─── Dataset extract ───

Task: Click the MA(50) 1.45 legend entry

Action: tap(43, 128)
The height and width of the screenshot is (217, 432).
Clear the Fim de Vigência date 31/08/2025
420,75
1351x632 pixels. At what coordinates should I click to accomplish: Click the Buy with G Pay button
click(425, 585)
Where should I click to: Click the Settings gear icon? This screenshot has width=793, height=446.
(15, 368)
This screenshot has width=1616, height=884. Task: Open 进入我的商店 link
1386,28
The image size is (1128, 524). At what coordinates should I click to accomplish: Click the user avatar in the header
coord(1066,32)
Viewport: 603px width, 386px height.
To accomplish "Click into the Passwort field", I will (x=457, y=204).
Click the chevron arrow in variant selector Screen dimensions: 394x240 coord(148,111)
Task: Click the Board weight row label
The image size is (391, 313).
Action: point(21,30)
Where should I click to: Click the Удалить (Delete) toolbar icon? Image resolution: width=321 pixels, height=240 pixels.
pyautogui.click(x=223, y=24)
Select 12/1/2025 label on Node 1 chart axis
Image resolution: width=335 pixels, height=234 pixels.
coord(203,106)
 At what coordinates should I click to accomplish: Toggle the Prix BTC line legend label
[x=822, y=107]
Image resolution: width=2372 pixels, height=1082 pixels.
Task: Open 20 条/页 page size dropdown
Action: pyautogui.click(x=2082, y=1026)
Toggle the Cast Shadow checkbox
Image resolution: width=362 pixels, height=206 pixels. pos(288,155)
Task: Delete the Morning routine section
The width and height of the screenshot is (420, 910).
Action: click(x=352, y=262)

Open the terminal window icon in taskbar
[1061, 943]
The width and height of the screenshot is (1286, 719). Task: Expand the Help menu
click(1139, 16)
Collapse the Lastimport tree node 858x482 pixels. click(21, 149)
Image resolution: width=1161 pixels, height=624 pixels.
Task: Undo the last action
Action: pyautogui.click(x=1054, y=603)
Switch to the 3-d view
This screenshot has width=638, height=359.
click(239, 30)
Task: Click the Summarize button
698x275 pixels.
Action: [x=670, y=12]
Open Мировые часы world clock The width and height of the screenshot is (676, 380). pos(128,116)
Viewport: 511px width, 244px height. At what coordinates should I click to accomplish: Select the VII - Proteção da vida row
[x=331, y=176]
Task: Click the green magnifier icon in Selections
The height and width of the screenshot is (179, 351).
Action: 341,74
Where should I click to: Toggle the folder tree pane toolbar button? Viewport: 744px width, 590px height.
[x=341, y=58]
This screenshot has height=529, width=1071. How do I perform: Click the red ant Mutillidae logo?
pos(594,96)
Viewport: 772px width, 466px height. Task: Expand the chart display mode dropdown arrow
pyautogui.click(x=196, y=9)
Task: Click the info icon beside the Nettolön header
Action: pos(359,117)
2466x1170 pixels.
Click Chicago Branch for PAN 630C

───

• **Problem to work on**
Which lines in the listing above contain the word "arrow"? Pull out every one of them.

• **Final answer**
Click the chevron arrow in variant selector Screen dimensions: 394x240 coord(148,111)
Viewport: 772px width, 466px height. Task: Expand the chart display mode dropdown arrow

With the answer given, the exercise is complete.